Wickedly Wonderful (Baba Yaga, #2)

Although she was going to enjoy watching Marcus’s face when he got his first taste of the magical elixir.

She handed him the bottle, carefully licking the last tiny bit of moisture off of her lips.

“Wow,” he said, staring at her. “You look better already. You’re practically glowing.”

“They don’t call it the Water of Life and Death for nothing,” she said, laughing at his expression. “Go on. Just a little sip.”

Marcus narrowed his eyes, but he took the bottle from her, holding it as if it were a bomb that might explode. Warily, he tipped it back so a couple of drops flowed into his mouth. For a moment, he just sat there, then amazement rolled over his face, like the sun coming out after a storm.

“Holy crap,” he said, breathing deeply without wincing. As she watched, most of his wounds scabbed over and disappeared. A healthy color replaced the clammy paleness of his skin, and for just a second, a golden glow seemed to cover the surface of his hazel eyes. “That’s some stuff.”

Beka took the bottle back and carefully recorked it, placing it back in its box like the treasure it was. “Magic,” she said. “Gotta love it.”

“I’m starting to,” Marcus said, not looking at her as he put the car back in gear and steered them back onto the highway. He was silent for a moment. Processing, she thought. Then he said hesitantly, “Beka, would the Water cure my father’s cancer?”

She was afraid he’d think of that.

“It would,” she said, hating the words that had to come next. “But I can’t give it to him.”

There was another pause, and he didn’t speak again until they were pulling off the road into a parking spot near the beach. “Why not?” he asked.

“It’s against the rules to use the Water of Life and Death to cure Human illness,” she explained. “Otherwise a Baba would be tempted to use it all the time, and there isn’t very much of it. How could we choose who to save and who not to? So it is simply forbidden.”

Marcus stopped the car again and stared at her. “But you gave it to me anyway.”

She blushed. “There’s an exception for a Baba’s mate, on the rare occasions when one is Human,” she said, not meeting his eyes. “I was sort of hoping it would be covered under that. Because we, uh, you know.” She could feel the heat in her face climbing to reach her ears. “If the Queen is pleased with me when this is all over with, she’ll probably allow it. If she’s not, I’ll be in so much trouble, it probably won’t matter.”
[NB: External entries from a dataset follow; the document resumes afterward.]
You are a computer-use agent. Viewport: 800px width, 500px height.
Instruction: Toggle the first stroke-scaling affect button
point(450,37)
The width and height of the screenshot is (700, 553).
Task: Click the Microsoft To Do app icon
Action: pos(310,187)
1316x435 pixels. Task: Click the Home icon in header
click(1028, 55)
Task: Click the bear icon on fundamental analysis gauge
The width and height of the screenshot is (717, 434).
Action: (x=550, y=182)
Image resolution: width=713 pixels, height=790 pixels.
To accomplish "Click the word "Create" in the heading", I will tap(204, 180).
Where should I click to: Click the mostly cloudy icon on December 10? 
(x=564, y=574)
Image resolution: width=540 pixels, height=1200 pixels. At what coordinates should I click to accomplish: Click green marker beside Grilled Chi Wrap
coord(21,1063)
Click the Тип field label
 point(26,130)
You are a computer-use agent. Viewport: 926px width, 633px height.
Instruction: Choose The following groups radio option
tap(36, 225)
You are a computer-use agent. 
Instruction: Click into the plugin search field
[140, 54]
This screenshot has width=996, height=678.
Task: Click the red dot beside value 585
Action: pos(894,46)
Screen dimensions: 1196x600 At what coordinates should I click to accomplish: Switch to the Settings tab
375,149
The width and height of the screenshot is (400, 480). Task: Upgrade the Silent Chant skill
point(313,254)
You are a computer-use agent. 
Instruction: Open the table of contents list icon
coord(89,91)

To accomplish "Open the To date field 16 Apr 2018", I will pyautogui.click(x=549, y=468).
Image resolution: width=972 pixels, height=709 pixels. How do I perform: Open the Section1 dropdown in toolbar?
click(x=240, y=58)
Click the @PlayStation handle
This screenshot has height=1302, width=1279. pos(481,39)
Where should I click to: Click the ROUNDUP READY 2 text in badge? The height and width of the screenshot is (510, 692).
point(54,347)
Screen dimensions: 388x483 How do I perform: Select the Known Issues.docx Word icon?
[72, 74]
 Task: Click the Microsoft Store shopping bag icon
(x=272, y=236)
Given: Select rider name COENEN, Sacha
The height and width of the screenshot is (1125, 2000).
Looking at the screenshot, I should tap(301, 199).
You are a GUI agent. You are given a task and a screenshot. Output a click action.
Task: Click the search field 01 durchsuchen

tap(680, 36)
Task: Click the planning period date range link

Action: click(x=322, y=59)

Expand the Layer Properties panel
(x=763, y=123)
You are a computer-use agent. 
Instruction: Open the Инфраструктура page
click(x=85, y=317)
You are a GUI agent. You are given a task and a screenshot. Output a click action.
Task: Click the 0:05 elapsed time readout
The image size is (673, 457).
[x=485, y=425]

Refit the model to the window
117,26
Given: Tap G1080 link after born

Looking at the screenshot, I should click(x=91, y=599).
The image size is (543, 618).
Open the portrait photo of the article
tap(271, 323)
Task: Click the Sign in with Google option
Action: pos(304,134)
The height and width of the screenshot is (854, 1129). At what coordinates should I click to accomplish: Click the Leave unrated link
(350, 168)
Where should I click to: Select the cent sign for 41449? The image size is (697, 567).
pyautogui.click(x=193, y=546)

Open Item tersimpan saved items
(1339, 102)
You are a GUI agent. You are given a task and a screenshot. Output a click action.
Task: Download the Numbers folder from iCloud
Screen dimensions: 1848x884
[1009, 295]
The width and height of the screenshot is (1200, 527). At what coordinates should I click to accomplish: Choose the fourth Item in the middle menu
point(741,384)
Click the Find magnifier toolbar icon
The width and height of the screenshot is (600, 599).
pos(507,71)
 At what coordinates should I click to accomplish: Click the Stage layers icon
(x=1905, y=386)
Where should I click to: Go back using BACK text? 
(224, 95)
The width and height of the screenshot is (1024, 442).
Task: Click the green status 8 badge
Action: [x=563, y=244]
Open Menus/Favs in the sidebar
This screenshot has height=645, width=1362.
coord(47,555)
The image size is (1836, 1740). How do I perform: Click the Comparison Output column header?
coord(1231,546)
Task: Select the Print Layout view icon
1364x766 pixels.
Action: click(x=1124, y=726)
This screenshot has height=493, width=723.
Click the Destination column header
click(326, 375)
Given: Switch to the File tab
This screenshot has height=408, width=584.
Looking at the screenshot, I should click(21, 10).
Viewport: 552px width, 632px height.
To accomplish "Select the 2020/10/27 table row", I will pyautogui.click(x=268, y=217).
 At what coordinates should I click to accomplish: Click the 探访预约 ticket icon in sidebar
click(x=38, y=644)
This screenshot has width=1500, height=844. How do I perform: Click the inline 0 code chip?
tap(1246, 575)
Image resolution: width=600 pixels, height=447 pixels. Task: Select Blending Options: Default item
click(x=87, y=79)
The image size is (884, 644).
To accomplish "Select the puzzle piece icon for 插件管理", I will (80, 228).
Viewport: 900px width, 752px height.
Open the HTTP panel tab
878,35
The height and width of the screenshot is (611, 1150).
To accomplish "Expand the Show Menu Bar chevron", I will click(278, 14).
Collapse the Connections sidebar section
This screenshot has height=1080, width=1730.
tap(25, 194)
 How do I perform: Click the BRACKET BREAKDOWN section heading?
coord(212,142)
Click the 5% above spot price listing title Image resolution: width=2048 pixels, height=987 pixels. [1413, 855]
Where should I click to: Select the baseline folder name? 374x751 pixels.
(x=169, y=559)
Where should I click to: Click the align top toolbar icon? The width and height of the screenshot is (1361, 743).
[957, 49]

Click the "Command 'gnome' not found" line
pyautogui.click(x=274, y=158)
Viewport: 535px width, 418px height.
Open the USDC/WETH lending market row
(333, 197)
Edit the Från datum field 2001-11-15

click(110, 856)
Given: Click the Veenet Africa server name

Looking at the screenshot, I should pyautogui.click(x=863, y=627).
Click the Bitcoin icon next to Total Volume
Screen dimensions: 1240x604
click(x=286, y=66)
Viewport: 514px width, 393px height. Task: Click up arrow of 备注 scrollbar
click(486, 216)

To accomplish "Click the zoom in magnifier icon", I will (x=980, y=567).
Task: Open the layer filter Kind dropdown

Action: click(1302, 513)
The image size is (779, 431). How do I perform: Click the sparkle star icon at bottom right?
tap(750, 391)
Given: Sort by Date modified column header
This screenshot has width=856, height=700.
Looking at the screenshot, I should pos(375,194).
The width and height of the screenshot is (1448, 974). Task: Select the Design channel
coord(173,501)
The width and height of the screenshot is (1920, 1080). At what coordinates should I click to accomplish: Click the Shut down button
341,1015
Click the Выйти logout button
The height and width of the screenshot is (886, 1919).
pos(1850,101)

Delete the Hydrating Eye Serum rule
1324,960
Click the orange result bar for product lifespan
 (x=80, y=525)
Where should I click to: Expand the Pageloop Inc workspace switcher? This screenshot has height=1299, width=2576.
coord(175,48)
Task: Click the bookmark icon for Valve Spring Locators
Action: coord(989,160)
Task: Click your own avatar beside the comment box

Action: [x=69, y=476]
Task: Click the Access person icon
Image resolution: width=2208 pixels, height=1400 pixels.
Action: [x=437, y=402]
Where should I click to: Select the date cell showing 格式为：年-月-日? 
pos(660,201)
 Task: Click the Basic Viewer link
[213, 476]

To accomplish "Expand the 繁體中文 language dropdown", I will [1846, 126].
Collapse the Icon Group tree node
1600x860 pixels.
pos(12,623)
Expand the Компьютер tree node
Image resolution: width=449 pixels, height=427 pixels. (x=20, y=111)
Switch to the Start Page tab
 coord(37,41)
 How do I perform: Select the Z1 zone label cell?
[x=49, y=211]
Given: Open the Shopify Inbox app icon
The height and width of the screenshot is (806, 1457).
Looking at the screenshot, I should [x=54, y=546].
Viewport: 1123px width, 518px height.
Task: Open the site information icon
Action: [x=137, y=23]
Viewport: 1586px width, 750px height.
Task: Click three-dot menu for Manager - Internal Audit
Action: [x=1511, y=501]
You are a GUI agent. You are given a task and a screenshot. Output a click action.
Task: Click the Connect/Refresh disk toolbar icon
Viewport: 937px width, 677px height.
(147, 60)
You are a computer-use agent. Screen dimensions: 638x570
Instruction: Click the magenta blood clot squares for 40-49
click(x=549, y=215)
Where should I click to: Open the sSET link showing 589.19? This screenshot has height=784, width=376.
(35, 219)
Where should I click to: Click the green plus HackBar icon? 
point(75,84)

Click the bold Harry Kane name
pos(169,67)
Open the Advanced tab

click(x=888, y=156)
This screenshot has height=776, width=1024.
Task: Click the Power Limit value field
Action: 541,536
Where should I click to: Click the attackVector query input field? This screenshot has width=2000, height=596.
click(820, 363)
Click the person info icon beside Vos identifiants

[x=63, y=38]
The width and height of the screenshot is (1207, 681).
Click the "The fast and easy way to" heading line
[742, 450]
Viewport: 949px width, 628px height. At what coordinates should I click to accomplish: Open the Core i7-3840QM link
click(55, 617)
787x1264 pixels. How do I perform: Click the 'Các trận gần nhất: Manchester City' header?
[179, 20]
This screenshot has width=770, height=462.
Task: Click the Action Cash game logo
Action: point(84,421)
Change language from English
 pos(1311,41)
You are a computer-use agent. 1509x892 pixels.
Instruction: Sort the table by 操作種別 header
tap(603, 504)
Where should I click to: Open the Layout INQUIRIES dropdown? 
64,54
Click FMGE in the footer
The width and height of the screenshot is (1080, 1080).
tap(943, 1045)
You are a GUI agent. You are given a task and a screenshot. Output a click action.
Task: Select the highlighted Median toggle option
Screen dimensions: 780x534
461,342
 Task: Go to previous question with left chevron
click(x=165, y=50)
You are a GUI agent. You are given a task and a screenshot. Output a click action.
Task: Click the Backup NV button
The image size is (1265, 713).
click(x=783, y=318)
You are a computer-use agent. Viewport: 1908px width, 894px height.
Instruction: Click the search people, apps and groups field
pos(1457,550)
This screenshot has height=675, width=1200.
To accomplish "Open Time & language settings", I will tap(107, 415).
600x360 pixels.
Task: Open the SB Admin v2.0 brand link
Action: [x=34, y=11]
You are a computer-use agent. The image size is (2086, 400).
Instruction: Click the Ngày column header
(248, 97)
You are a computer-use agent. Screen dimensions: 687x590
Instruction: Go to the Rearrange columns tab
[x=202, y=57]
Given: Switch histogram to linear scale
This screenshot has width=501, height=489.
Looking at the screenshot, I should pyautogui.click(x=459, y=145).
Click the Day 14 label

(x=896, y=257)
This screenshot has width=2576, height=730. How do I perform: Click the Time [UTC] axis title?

“I see,” Marcus said. He got out of the car without another word. She couldn’t tell if that meant he’d simply accepted her explanation, or if he was angry with her because she’d refused to heal his father. And she didn’t have time to worry about it, because night was falling and suddenly she could see Chewie on the beach, leading the King of the Selkies and the Queen of the Mer, along with a number of their people.





TWENTY-SEVEN




THEY WALKED OUT of the sea by the dozens; they must have transformed out behind the rocks that bordered the beach. A few of the adults stayed where the water was about chest high, holding babies too young to change their forms under the water where they could still breathe. It was an eerie sight; the very old and the very young and their silent friends and family supporting them if they were too ill to walk on their own. No one made a sound, and in the waning dusk it was as if the beach was some strange twilight place between the worlds.

The few regular folks who had lingered on the sands all packed up in a hurry and left, shaken and uncomfortable without knowing why. But Beka knew; she could see death in some of those waiting eyes, and prayed that she had not come too late.

The King of the Selkies and the Queen of the Mer held themselves very straight and proud as Beka and Marcus approached. Behind them, their guards shifted slightly at the sight of a stranger, but a gesture from the King made them settle into an alert but relaxed stance. Chewie bounded up to Beka, spraying gritty sand and woofing an enthusiastic greeting.

“Nice job, Chewie,” she said, patting him on the head in gratitude. “How did the other half of your task go?”

She held her breath and crossed her fingers on the hand not holding on to the box. She wasn’t sure what she would do if the Queen of the Otherworld had refused her request; there was no way Beka could simply let all those children die. It was a Baba Yaga’s duty to protect the young, but it was more than that. Those young lives were so precious, so rare in a community that bore fewer and fewer children every year. Beka knew she would trade anything so save them. Even her own life, if that was what it took.